Research & Papers

Large Language Models Are Bad Dice Players: LLMs Struggle to Generate Random Numbers from Statistical Distributions

11 frontier models tested. Only 7% pass rate in batch generation.

Deep Dive

A new paper accepted to ACL 2026, titled "Large Language Models Are Bad Dice Players," presents the first large-scale audit of native probabilistic sampling in frontier LLMs. Researchers Minda Zhao, Yilun Du, and Mengyu Wang benchmarked 11 models across 15 statistical distributions using a dual-protocol design: Batch Generation (1,000 samples in one response) and Independent Requests (1,000 stateless calls). The results reveal a sharp asymmetry—batch generation achieved only a 7% median pass rate, while independent requests collapsed almost entirely, with 10 of 11 models failing every distribution. Sampling fidelity also degraded monotonically with distributional complexity and as the sampling horizon N increased.

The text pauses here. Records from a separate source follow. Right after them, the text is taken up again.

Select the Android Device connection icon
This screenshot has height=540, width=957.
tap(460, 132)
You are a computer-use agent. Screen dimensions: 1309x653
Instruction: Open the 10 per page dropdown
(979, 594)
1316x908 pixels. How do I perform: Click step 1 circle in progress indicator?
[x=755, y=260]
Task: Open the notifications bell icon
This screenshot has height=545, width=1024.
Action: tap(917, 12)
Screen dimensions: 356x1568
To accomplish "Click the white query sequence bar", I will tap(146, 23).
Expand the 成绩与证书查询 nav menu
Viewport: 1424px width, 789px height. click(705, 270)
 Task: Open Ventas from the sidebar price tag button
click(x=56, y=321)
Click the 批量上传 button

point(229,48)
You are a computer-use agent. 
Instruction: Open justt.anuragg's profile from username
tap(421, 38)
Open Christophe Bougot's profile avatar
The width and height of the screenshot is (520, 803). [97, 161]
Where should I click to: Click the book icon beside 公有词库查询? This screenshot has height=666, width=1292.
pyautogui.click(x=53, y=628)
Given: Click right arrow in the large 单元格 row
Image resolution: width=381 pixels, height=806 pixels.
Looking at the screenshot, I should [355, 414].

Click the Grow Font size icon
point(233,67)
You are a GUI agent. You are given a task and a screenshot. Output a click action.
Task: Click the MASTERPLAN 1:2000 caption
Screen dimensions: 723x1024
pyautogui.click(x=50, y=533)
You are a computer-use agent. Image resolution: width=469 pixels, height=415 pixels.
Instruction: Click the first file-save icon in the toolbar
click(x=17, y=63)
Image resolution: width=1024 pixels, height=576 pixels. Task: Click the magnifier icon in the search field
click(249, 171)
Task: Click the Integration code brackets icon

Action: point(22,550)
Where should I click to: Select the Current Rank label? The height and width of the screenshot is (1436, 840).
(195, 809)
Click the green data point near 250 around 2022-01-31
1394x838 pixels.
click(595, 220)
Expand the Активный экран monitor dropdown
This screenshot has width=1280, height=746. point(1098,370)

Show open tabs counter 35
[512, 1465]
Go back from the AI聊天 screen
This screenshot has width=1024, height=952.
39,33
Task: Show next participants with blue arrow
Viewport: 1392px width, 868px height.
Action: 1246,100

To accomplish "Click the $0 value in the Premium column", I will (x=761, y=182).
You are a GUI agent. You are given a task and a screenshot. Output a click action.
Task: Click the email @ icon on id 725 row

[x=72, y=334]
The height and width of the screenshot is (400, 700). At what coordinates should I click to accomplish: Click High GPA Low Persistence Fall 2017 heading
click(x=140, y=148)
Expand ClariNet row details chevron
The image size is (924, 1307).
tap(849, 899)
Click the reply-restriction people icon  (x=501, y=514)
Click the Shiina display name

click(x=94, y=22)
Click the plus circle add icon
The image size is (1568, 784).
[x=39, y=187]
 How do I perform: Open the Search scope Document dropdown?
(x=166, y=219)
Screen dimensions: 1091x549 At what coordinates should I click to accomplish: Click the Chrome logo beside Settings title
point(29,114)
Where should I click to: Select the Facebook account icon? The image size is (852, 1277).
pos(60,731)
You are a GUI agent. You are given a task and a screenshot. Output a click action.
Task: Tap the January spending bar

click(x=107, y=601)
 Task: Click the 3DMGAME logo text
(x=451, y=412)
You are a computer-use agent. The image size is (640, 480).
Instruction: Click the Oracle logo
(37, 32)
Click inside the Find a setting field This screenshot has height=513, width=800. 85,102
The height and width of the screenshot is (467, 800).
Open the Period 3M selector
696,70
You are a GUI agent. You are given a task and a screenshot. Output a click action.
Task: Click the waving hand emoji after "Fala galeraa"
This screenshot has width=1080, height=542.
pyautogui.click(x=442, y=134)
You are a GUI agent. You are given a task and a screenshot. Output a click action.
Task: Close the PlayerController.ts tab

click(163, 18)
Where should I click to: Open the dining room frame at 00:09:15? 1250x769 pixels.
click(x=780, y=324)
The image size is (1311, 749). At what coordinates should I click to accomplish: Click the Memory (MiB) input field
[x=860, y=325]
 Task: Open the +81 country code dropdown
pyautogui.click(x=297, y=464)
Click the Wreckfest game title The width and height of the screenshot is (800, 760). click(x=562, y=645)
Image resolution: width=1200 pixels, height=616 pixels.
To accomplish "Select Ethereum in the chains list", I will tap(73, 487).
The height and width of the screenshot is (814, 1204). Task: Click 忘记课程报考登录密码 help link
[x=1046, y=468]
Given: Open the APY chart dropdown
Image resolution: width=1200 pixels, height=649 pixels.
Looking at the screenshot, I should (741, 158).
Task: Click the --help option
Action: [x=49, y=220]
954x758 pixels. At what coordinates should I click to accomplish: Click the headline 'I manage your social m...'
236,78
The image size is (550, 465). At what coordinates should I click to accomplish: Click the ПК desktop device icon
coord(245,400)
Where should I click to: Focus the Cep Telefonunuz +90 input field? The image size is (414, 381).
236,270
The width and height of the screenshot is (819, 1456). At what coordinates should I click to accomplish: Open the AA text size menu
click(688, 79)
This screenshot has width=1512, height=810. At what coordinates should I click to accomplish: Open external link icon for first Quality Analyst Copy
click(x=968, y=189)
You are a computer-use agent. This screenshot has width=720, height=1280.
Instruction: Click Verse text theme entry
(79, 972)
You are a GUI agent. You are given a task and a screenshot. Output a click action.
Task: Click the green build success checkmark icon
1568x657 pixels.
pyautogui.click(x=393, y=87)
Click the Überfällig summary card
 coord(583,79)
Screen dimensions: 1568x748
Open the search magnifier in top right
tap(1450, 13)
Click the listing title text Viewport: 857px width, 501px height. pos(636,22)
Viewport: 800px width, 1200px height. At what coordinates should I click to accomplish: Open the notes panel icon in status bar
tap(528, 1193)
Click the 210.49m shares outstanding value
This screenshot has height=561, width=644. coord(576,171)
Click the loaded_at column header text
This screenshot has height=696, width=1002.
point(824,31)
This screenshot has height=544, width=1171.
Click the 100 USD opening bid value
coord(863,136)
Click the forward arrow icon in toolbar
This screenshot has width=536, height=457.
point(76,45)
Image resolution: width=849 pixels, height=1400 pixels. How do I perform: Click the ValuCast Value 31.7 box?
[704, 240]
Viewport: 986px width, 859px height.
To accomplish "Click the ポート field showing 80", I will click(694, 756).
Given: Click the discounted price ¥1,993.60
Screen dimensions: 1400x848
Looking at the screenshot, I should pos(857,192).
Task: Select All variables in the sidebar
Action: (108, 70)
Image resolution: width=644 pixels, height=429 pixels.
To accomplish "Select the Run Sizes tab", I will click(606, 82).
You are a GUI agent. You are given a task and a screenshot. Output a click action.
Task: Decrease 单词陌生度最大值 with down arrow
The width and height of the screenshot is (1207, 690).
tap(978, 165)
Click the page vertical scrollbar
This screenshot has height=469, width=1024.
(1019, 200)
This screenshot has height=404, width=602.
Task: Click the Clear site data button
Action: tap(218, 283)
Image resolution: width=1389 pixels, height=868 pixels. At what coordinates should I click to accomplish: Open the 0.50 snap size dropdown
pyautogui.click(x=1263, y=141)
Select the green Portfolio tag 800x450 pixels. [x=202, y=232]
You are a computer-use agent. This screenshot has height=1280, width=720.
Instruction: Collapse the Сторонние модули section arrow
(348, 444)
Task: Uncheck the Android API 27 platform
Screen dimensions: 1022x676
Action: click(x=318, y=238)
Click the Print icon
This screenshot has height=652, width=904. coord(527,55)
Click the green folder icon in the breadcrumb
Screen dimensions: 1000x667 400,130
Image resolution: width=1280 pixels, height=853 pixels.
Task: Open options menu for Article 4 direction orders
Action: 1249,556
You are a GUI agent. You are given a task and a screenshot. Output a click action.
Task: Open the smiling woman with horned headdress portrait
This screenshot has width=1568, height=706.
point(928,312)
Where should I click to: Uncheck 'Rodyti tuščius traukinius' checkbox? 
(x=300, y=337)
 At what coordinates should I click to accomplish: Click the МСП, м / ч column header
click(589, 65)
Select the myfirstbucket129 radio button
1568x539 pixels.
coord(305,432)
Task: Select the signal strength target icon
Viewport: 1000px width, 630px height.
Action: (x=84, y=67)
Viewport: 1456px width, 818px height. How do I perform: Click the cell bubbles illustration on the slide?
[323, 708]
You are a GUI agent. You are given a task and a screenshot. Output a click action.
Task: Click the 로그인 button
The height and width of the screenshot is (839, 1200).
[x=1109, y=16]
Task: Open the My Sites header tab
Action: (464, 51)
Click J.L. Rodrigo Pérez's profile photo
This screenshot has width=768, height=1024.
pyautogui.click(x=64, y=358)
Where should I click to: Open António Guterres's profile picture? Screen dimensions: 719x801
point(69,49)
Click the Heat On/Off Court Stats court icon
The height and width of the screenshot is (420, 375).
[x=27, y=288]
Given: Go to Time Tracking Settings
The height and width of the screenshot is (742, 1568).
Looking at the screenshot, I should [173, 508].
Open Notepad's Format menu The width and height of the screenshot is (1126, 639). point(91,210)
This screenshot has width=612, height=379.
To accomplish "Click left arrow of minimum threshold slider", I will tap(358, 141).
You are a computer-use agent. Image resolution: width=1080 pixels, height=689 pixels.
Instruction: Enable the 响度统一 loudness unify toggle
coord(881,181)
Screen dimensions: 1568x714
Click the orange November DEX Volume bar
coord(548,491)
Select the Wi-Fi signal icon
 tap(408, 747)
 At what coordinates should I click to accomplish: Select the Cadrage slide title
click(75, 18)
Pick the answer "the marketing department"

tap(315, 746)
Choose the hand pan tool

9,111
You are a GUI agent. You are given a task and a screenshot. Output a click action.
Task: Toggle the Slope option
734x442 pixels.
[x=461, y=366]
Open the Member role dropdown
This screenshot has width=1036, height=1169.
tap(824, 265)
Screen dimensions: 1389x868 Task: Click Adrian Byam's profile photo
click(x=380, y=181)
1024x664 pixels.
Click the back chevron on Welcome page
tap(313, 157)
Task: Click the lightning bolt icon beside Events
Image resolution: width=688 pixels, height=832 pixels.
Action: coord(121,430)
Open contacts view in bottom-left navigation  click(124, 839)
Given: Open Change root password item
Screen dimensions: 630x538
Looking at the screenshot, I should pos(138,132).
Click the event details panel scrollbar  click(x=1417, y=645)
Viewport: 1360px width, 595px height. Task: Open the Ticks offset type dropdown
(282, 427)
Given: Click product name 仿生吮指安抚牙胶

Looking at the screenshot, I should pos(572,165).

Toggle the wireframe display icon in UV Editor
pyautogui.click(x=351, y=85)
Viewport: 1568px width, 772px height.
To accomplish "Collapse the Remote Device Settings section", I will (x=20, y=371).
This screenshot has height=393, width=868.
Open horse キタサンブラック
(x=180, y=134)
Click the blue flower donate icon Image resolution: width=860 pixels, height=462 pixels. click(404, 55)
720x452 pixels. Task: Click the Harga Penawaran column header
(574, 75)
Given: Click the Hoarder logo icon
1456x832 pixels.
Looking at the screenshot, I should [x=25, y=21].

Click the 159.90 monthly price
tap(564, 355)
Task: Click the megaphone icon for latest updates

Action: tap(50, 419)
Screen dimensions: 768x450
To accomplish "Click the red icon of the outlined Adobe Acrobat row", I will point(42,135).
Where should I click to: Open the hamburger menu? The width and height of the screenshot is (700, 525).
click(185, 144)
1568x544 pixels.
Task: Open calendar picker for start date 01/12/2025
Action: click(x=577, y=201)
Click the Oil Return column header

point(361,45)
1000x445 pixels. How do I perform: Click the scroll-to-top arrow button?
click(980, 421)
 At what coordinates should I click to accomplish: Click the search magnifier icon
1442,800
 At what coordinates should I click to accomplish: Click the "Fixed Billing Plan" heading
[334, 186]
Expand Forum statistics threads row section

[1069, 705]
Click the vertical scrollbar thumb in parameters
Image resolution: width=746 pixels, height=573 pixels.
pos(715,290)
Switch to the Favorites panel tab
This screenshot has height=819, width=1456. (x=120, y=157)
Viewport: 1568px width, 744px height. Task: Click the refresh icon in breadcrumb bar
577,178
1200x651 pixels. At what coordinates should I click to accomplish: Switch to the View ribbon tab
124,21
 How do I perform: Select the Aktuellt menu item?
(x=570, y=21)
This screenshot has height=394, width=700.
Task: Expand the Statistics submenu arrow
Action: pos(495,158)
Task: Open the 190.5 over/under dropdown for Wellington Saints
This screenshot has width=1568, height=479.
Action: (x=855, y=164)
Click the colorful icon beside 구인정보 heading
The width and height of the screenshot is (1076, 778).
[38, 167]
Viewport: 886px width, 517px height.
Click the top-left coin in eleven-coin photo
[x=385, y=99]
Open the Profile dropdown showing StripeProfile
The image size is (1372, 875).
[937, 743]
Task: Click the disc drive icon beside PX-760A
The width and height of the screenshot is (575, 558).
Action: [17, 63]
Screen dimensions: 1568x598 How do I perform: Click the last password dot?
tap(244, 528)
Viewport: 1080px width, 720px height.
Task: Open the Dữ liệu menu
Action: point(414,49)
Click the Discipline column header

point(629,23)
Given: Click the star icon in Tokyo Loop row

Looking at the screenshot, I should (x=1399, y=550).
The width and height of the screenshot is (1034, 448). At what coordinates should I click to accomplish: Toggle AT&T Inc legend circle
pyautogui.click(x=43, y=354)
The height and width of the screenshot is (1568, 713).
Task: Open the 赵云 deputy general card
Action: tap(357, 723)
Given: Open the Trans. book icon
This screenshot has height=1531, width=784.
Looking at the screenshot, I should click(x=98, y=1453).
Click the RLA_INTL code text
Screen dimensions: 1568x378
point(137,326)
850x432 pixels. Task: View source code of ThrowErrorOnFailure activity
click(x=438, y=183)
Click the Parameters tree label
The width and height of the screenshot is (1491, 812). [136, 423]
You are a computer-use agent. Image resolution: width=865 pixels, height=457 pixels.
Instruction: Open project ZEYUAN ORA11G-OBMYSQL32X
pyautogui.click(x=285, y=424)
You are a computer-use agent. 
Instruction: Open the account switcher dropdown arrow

These failures aren't just academic. The study demonstrates real-world impact: models couldn't enforce uniform answer-position constraints in multiple-choice question generation, and they systematically violated demographic targets in attribute-constrained text-to-image prompt synthesis. The authors conclude that current LLMs lack a functional internal sampler, making external tools necessary for any application requiring statistical guarantees—from Monte Carlo simulations to fairness-aware content generation. The paper highlights a critical blind spot as LLMs move from chat interfaces to integral components of stochastic pipelines and systems approaching general intelligence.

Key Points
  • Batch generation achieved only a 7% median pass rate across 11 models and 15 distributions
  • Independent request mode collapsed: 10 of 11 models failed ALL distributions tested
  • Failures propagate to real tasks like biased MCQ generation and skewed demographic prompts

Why It Matters

LLMs can't reliably generate random numbers, threatening fairness and accuracy in stochastic pipelines.